There are also no real grocery runs. If you go, it’s just for perks like water and soda and snacks. Before you get too jealous, just remember the bathrooms.

“There’s still laundry after Tishah B’Av,” Shani says with a laugh. “But I get up at 6:30 and do it before anyone is up.”

When the Going Gets Tough

“COVID-19 was crazy,” Shani says. The camp relocated to a college campus in Vermont and had to rearrange all the bunks they had spent so much time planning (rocket science by the way, Shani describes it) because the rooms were arranged in odd groupings. And then there were difficult neighbors who didn’t allow them to use the speaker system or have any night activities. They took the gym, put in air-conditioning, and made it half shul/half dining room.

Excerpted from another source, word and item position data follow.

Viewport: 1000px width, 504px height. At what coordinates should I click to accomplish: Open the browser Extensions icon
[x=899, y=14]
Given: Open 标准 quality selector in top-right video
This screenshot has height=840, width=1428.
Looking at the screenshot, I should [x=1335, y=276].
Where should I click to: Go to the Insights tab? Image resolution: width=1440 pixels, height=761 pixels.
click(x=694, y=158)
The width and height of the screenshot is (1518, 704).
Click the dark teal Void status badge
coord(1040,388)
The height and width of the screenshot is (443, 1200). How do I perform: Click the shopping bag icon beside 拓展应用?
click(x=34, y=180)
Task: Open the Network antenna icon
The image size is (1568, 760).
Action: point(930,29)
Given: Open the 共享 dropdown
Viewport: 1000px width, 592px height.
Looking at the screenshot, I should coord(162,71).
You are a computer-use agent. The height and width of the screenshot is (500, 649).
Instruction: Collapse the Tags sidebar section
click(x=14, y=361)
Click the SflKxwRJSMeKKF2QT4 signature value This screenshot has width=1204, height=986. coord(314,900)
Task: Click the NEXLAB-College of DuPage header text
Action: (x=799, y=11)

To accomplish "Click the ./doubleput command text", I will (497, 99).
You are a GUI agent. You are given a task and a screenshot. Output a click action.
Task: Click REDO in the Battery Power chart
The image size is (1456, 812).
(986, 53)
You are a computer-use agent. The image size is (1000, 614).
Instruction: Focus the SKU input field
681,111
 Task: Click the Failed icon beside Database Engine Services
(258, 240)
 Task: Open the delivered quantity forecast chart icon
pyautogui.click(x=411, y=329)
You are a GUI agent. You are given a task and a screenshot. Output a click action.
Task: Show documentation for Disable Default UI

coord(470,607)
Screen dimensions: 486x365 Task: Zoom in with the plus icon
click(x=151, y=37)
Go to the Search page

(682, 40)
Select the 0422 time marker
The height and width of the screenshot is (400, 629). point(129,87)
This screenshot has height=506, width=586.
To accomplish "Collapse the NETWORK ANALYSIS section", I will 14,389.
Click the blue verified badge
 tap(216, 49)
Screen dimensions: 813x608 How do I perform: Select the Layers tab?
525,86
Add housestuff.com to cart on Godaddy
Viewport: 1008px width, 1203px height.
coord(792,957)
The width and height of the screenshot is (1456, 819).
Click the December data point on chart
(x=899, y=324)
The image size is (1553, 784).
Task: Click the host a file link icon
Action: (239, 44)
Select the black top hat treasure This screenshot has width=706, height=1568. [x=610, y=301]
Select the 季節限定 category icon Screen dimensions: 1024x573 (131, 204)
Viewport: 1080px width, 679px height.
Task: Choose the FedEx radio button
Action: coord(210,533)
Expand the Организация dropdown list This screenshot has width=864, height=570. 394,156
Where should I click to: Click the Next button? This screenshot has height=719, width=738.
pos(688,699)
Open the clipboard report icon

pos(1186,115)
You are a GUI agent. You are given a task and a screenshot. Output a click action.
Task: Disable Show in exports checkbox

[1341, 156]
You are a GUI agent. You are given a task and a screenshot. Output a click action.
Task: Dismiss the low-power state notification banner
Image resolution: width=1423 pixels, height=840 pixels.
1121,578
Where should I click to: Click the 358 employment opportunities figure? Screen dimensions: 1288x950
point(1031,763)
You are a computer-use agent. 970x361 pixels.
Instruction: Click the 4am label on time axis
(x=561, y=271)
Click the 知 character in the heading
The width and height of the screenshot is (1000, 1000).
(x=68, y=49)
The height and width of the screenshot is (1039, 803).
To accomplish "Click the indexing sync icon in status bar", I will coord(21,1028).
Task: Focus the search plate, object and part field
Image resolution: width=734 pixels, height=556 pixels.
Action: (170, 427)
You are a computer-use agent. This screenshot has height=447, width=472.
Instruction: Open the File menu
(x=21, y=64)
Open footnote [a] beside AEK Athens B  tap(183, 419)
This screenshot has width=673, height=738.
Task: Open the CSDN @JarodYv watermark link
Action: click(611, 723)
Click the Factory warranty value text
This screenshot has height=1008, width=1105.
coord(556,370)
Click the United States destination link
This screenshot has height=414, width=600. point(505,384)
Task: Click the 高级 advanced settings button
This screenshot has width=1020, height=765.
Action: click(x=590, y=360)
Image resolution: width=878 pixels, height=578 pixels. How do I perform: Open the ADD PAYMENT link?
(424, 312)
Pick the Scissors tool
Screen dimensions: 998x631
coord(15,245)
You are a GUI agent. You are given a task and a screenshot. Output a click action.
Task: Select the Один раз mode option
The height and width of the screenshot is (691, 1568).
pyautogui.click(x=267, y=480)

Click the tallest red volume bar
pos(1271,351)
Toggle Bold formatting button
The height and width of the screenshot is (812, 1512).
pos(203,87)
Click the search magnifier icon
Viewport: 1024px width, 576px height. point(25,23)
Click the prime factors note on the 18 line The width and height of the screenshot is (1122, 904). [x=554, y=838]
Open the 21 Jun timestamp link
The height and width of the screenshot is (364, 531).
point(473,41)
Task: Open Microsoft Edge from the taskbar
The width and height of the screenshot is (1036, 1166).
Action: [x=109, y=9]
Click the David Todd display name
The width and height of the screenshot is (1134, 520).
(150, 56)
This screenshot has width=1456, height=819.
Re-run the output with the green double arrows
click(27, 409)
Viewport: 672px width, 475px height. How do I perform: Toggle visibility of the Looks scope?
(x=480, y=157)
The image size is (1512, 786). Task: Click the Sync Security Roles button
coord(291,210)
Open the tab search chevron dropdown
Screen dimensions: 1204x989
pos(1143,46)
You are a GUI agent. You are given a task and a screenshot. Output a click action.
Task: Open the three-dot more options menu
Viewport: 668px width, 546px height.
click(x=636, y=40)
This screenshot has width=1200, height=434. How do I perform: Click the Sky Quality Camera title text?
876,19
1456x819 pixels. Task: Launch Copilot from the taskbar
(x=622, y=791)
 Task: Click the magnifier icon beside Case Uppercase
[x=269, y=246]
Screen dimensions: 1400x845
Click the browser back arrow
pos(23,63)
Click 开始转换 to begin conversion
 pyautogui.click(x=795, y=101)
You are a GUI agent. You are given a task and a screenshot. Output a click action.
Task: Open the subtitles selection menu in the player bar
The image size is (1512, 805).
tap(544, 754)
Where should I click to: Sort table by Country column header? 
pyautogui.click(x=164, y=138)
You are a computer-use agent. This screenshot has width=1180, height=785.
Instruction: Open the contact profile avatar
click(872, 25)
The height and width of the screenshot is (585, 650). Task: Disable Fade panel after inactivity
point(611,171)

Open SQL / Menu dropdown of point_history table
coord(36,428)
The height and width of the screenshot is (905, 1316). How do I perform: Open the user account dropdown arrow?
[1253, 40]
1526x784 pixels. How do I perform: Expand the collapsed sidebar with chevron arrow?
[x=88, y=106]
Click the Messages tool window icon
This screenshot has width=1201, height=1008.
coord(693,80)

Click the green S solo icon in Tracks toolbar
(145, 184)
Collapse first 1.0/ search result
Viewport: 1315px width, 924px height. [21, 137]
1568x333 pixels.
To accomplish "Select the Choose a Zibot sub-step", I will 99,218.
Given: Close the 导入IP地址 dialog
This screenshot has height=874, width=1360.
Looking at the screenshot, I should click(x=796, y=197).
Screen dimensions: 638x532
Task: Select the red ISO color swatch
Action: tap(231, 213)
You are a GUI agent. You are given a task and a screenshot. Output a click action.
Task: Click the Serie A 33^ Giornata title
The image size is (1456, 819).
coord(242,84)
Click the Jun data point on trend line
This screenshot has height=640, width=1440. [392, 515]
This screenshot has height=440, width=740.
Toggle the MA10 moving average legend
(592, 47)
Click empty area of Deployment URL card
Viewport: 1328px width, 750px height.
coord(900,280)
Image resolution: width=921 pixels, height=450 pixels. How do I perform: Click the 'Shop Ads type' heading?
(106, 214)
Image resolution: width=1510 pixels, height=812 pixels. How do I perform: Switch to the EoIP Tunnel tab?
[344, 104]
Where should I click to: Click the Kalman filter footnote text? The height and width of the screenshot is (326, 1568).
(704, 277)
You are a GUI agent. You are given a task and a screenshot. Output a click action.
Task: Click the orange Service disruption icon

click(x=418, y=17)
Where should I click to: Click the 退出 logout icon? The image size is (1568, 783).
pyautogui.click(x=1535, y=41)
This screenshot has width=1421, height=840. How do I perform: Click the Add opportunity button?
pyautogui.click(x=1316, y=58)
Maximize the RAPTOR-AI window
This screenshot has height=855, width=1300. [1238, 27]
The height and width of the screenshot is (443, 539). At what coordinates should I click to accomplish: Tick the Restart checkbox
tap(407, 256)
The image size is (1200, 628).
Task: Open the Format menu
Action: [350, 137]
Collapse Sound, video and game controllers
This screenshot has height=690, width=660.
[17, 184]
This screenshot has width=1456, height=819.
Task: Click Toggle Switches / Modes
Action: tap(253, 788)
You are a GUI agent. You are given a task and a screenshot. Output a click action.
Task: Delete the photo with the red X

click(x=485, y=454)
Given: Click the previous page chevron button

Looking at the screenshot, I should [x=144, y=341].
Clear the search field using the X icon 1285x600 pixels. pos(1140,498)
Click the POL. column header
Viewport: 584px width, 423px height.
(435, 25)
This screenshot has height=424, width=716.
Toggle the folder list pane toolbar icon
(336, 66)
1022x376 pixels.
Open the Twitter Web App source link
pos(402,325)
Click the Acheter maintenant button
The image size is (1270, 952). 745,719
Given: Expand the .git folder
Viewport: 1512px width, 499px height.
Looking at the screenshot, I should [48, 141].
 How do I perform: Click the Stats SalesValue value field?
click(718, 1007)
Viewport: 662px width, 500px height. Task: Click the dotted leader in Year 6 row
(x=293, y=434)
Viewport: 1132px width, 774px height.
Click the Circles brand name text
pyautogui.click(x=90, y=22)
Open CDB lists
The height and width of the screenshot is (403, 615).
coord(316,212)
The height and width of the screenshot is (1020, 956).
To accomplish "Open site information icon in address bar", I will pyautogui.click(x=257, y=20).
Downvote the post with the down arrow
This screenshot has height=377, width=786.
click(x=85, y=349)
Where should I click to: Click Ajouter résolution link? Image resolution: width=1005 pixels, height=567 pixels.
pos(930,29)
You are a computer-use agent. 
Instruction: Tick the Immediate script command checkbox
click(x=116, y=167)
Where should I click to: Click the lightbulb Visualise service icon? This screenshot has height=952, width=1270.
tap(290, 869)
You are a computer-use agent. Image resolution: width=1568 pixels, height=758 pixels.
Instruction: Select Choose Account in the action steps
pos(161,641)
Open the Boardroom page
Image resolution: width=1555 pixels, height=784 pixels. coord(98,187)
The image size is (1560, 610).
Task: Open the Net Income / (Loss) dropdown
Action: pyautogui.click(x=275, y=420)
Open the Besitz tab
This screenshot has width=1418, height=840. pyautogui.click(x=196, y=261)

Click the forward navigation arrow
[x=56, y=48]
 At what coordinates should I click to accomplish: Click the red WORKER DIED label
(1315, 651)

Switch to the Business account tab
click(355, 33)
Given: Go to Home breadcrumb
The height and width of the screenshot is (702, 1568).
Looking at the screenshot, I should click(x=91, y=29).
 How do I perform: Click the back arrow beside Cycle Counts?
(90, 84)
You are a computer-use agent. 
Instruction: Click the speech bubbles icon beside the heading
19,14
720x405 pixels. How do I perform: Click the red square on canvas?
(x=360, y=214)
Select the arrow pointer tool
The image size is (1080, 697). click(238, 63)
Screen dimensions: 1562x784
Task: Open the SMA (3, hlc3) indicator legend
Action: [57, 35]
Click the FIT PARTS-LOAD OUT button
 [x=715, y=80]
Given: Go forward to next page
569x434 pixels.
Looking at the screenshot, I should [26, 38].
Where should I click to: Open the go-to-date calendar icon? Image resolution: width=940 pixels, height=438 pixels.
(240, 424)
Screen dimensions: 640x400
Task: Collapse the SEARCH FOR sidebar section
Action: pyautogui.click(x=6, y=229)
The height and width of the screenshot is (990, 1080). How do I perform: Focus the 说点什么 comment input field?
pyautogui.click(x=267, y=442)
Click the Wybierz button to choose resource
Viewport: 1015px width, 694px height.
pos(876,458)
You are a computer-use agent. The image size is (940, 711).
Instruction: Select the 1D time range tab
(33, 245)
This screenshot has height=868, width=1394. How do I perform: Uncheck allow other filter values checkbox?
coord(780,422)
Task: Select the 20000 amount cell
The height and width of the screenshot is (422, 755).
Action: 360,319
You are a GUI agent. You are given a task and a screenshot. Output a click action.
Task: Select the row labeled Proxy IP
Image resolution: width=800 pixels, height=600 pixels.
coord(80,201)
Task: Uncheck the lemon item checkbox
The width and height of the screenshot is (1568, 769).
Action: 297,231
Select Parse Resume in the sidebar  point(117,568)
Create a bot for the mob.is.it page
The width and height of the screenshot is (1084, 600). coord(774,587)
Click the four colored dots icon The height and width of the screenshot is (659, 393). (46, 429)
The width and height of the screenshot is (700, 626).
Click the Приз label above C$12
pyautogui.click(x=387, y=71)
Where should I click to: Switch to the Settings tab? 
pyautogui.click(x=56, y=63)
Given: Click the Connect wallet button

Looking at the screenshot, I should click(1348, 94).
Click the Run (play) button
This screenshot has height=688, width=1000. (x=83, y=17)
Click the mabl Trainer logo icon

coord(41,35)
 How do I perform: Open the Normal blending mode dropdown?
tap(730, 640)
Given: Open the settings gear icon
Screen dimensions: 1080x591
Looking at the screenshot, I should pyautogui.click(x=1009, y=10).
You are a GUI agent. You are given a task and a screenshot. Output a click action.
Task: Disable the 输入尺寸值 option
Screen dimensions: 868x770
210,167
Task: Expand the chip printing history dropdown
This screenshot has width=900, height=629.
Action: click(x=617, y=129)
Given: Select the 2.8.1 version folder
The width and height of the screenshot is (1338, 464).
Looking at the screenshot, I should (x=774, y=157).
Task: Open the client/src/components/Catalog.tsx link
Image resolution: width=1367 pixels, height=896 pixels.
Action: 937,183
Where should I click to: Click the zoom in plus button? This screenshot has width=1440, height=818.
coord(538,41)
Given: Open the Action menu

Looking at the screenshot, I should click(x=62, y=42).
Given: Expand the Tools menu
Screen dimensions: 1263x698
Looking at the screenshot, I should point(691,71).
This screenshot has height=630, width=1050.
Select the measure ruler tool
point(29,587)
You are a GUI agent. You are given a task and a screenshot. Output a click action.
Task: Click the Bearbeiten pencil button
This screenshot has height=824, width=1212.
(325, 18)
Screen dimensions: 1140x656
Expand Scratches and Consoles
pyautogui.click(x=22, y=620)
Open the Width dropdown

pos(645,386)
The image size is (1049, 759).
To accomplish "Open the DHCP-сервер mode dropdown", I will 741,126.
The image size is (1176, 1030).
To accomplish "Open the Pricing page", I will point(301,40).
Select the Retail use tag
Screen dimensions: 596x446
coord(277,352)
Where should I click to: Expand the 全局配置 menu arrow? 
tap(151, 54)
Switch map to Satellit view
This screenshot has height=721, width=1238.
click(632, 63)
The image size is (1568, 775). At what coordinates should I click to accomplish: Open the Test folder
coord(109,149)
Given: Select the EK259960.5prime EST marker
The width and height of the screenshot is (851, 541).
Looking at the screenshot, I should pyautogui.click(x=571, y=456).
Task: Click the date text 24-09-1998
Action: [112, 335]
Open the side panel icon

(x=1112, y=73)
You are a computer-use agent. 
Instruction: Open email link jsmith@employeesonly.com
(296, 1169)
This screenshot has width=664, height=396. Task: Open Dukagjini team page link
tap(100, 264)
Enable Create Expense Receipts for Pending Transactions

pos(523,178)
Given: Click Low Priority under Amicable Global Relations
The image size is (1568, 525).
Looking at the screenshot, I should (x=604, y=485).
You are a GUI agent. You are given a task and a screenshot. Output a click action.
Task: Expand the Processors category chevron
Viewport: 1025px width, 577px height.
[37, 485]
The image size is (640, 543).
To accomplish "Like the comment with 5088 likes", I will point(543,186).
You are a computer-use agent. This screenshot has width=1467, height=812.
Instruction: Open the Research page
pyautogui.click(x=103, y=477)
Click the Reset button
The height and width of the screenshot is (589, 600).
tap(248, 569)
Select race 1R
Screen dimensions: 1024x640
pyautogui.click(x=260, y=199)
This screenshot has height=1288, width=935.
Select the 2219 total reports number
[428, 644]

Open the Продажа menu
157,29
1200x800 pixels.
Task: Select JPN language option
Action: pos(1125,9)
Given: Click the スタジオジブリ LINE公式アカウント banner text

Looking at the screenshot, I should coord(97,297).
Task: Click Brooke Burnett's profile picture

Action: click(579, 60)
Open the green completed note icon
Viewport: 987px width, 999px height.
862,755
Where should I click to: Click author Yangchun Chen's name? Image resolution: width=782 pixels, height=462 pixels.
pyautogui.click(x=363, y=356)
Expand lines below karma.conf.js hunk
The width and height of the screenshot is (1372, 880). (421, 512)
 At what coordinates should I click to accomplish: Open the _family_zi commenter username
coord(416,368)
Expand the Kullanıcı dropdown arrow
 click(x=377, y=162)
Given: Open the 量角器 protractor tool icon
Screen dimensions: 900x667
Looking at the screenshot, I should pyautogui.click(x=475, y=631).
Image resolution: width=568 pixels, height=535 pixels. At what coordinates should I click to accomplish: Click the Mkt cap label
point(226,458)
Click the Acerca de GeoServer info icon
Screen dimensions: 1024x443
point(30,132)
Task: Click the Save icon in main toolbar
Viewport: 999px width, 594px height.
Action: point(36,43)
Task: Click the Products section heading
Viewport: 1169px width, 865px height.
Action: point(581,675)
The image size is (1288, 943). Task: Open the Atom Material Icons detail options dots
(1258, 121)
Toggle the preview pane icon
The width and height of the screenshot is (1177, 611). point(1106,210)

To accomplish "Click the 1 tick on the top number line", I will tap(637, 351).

“They kept saying ‘we’ll make it work’ but when it came down to it, it was my husband who had to help them ‘make it work.’ ” The stress was tremendous, and they were investing a lot of money for just one year. Shani and her husband asked themselves why they were doing it, pushing this hard. They came to the conclusion they were doing it for the campers. The kids had had an awful year, and this was something they could give to them.

“We said it’s the year taf, shin, pay. T’hei shnas positive. It was going to be great.”

Of course, all the stress the staff was carrying impacted their wives. “It was so hard to see him stressed and know there was nothing I could do about it,” Shani says.

There are also the smaller-scale frustrations that can ruin a day, like when Tami and her husband will have plans to run an errand, and he’s called away: “There goes soda for Shabbos,” or simply managing parenting when life is commune style: “How do you tell a kid not to be jealous when he spends every waking second with someone else and doesn’t understand that everyone’s different,” Sorah Rochel shares.

Mrs. Trenk can’t remember any frustrating moments. May I remind you she was in camp for 54 years. “If anything did happen, I can’t recall, it was so slight.” Apparently, it takes a lot to poke a hole in the brachah of being in Camp Munk. Or maybe Mrs. Trenk is a malach, after all.

Giving a Gift

Despite the loneliness and boredom and simple accommodations, camp wives are a relatively satisfied lot. There’s nothing like a little perspective.

“I’m giving my kids and husband the gift of camp,” Sorah Rochel says. Each of these women, even if they grew up “in camp,” were doing it for their spouse and children.

Mrs. Trenk was the only one who didn’t stress doing it for her husband and kids but rather focused on what camp did for her and her entire family. “I was with the best people. Every day I ate lunch with my brother and sister-in-law, Rabbi Dovid and Rebbetzin Leah Cohen. And the Munks, such special people, I felt like a princess!”

She also has memories going back years of all the visiting gedolim: The Novominsker Rebbe and his father before him; Rav Shneur Kotler; Rav Shmuel Birnbaum; Rav Matisyahu Solomon; Rav Gifter. She even remembers Rav Elya Svei coming to recruit boys to go to Philly. Her husband was always the one leading the greeting party. “I have the most gebentsht life,” she repeats, and Camp Munk was a huge part of that.